# NYC Food Show



## ThEoRy (Feb 28, 2011)

Anyone else going tomorrow? These things aren't usually my thing but I'm going tomorrow to look at products we could possibly use for the Barclays tournament. I may do something else while I'm there, haven't decided yet. Maybe go to Korin or something IDK, depends on time.


----------



## ThEoRy (Mar 1, 2011)

So I was in the Javits center today at the food show. Anyone else attend?


----------



## Jim (Mar 1, 2011)

ThEoRy said:


> So I was in the Javits center today at the food show. Anyone else attend?


 
Anything exciting?


----------



## ecchef (Mar 1, 2011)

True World Foods now sells knives.


----------



## ThEoRy (Mar 2, 2011)

ecchef said:


> True World Foods now sells knives.


 
Yeah they had Sakai Takayuki Grand Chef stuff on hand but in my eyes they were way over priced. I mean a honesuki was like $630!! I'm not spending $600 on a friggin beater knife.

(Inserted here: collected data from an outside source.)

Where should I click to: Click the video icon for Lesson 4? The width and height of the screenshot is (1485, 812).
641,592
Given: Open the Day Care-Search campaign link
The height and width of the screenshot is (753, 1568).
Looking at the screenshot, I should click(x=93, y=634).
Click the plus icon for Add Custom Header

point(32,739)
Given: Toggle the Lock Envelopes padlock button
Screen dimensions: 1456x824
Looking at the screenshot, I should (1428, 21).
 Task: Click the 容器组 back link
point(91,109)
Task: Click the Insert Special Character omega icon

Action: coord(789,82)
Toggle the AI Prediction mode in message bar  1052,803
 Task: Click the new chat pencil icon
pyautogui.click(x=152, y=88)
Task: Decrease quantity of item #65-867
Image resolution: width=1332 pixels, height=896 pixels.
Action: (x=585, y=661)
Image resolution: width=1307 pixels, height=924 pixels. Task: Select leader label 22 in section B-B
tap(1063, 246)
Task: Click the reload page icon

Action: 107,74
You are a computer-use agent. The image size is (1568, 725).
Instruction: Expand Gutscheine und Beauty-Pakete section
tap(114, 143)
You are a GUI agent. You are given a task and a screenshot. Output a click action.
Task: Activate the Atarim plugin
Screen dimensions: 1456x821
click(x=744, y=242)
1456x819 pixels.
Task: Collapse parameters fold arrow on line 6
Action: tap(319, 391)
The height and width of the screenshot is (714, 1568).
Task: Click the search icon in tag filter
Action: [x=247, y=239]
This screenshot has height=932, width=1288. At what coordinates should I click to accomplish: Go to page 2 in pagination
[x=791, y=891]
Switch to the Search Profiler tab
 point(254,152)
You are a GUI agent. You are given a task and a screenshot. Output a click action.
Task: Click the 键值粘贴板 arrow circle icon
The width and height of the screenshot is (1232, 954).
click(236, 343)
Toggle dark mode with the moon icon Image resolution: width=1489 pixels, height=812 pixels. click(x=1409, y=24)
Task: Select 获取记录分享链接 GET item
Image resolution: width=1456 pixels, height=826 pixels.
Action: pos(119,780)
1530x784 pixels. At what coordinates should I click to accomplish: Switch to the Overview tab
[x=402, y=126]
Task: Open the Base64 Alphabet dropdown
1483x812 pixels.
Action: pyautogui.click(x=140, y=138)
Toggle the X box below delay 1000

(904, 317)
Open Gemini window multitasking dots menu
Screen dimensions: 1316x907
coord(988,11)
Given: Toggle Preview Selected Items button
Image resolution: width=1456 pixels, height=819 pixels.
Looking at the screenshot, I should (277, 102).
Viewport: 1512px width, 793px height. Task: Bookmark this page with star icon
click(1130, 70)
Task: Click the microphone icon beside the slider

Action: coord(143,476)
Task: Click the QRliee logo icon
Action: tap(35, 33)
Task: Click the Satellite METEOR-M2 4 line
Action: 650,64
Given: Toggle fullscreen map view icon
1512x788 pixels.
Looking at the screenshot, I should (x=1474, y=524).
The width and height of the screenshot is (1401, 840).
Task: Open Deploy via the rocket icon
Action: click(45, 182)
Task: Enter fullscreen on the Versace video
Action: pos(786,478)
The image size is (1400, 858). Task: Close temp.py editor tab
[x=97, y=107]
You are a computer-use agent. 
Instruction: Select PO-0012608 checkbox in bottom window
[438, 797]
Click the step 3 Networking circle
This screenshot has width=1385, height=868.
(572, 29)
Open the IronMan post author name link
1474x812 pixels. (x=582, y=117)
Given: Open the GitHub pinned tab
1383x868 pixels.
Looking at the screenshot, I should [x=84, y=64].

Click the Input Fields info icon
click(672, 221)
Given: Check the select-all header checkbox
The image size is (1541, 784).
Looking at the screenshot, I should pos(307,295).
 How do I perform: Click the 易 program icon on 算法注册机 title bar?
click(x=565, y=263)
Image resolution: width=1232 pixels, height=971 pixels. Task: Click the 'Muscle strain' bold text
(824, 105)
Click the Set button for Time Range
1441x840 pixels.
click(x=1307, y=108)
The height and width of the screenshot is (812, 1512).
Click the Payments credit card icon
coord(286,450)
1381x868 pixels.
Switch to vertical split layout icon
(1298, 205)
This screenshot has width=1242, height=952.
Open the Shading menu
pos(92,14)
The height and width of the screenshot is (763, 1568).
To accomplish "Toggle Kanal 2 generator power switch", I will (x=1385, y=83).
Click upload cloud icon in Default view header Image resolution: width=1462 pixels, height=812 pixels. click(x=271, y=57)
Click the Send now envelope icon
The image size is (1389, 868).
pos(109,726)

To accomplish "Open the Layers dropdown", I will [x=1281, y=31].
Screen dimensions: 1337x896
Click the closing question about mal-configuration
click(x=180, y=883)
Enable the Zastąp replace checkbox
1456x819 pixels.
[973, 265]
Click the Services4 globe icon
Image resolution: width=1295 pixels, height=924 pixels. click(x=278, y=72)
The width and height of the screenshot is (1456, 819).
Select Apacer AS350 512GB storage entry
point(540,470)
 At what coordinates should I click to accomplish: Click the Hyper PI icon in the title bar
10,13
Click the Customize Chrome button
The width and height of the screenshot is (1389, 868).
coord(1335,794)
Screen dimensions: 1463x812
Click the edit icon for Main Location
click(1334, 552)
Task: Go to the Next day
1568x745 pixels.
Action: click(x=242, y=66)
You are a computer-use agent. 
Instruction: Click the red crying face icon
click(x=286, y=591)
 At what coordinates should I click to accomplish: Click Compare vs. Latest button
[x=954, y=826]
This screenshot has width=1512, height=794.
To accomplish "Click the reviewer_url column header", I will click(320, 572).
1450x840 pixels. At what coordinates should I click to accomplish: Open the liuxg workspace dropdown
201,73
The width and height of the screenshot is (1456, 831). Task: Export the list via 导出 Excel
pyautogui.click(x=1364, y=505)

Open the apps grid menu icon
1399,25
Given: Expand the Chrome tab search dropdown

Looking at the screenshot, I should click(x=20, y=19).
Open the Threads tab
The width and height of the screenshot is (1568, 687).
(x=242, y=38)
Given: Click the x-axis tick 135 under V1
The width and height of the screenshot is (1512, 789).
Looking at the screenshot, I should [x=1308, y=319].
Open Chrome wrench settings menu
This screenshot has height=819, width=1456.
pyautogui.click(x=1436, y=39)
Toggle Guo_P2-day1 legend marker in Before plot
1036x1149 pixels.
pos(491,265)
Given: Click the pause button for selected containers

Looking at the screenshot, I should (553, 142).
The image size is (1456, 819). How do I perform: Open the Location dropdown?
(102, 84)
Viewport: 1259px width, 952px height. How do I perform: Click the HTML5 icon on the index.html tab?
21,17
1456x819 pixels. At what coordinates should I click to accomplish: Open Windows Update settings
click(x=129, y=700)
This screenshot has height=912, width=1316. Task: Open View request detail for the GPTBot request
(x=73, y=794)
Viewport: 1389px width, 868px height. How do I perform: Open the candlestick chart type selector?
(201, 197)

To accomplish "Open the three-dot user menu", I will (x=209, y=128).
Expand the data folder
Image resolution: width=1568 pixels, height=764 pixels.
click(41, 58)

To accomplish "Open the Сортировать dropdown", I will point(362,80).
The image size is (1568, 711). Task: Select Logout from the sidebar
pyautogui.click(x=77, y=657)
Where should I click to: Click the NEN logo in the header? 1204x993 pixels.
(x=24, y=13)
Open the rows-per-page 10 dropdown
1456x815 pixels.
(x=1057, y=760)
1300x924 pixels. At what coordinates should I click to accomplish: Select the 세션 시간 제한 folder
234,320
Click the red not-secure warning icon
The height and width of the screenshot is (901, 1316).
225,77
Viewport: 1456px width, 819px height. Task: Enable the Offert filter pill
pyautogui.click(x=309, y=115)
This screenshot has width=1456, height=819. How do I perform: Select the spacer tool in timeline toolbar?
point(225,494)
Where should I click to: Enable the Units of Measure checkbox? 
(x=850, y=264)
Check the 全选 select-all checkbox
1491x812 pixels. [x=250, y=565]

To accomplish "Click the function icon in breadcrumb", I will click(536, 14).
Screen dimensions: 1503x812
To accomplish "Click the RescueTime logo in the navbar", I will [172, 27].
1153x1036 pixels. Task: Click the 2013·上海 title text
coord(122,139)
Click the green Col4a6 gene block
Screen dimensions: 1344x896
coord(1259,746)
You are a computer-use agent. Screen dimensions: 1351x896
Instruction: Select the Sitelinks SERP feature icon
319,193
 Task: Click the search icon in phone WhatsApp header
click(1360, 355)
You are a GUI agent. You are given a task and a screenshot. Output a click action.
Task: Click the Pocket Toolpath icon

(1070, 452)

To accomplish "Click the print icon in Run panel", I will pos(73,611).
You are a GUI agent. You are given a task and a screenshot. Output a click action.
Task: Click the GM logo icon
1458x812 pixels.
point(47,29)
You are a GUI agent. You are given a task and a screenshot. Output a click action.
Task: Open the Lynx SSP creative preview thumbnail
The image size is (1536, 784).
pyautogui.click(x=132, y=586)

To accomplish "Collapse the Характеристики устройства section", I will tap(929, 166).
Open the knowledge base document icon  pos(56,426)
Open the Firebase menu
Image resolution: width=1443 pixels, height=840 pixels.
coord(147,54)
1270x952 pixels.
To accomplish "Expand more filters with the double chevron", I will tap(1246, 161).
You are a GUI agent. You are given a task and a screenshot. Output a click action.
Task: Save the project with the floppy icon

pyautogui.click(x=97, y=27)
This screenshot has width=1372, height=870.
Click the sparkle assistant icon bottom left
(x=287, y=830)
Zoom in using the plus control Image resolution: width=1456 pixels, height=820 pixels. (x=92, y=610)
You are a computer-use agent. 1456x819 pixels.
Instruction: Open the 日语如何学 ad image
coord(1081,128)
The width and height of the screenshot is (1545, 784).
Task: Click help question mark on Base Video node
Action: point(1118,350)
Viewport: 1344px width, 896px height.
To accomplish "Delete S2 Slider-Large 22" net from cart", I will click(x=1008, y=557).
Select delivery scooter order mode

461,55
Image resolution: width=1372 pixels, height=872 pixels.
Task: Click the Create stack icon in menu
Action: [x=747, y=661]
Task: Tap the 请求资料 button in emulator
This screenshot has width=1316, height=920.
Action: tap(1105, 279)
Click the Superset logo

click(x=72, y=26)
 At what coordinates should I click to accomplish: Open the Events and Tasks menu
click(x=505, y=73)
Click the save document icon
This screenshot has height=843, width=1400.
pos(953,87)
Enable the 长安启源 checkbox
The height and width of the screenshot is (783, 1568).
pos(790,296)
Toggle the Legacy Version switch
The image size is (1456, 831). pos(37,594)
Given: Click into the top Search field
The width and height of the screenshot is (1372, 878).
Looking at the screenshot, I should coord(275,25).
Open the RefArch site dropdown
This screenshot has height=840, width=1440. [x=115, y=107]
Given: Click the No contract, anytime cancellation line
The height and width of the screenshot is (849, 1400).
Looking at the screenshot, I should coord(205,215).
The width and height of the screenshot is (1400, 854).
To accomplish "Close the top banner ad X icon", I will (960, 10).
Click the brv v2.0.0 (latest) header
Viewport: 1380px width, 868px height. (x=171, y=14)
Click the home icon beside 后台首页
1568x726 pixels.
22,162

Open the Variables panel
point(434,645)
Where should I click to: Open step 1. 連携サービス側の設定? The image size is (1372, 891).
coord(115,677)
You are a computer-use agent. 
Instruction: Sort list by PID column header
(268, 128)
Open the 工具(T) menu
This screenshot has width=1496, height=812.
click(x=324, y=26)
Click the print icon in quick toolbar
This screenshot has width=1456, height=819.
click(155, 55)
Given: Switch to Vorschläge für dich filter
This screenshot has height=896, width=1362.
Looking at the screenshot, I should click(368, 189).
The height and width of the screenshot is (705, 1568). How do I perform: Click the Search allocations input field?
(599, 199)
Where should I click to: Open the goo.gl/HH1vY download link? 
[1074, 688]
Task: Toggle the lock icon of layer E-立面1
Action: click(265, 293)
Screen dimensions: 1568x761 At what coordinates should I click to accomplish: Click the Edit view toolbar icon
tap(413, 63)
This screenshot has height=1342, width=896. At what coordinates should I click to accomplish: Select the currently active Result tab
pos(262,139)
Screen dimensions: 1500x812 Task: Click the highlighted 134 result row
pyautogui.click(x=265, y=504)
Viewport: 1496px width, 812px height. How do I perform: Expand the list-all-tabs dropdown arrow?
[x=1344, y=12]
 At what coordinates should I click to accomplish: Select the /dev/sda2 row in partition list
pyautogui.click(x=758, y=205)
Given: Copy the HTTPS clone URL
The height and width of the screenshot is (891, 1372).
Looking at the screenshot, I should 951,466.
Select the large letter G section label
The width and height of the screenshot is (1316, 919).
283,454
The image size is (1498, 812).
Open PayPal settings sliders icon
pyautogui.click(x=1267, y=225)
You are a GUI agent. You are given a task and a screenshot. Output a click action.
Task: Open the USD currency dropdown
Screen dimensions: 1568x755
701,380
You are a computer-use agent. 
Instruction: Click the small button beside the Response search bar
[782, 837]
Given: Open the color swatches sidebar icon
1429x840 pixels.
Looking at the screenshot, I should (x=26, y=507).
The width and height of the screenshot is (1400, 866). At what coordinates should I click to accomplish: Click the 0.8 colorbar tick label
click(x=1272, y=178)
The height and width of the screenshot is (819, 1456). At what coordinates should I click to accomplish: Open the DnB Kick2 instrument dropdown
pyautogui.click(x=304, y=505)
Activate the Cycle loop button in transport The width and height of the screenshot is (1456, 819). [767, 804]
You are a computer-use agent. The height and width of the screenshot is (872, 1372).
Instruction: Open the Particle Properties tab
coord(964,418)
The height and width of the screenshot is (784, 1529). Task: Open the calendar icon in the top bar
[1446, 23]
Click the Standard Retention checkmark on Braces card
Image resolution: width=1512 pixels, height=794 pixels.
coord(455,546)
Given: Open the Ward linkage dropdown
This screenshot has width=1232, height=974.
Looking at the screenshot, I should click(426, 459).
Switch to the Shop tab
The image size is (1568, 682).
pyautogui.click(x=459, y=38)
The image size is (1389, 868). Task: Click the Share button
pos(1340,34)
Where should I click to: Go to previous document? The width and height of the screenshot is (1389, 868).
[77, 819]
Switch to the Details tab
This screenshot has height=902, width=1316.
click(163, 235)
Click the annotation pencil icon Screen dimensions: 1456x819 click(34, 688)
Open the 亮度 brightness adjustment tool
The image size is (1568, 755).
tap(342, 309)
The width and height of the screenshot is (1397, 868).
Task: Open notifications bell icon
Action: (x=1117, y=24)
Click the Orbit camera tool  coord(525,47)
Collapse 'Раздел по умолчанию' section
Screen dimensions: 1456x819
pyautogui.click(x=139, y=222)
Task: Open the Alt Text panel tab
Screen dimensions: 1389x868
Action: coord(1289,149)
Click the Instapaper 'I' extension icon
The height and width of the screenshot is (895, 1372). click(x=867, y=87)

They were slicing up some bluefin tuna. I believe I had the belly portion. Served with a light dressing of soy and freshly grated real wasabi. Very delicious. The tuna was just so buttery it was really unbelievable. I actually took a picture of the booth with those huge display knives. I'll put em up later.


----------



## Dave Martell (Mar 2, 2011)

ThEoRy said:


> I actually took a picture of the booth with those huge display knives. I'll put em up later.




yes please do.


----------



## ecchef (Mar 2, 2011)

ThEoRy said:


> Yeah they had Sakai Takayuki Grand Chef stuff on hand but in my eyes they were way over priced. I mean a honesuki was like $630!! I'm not spending $600 on a friggin beater knife.
> 
> They were slicing up some bluefin tuna. I believe I had the belly portion. Served with a light dressing of soy and freshly grated real wasabi. Very delicious. The tuna was just so buttery it was really unbelievable. I actually took a picture of the booth with those huge display knives. I'll put em up later.


 
Yeah, I did that on Monday. Pretty damned good! Did you stay for the ike-jime demo too?


----------



## ThEoRy (Mar 3, 2011)

No I didn't get to see that. Would have been interesting though. Here's the pic from the display case of show knives. 









That case was like 4 feet tall! lol


----------



## Dave Martell (Mar 3, 2011)

Colin ain't got nothing on those knives.


----------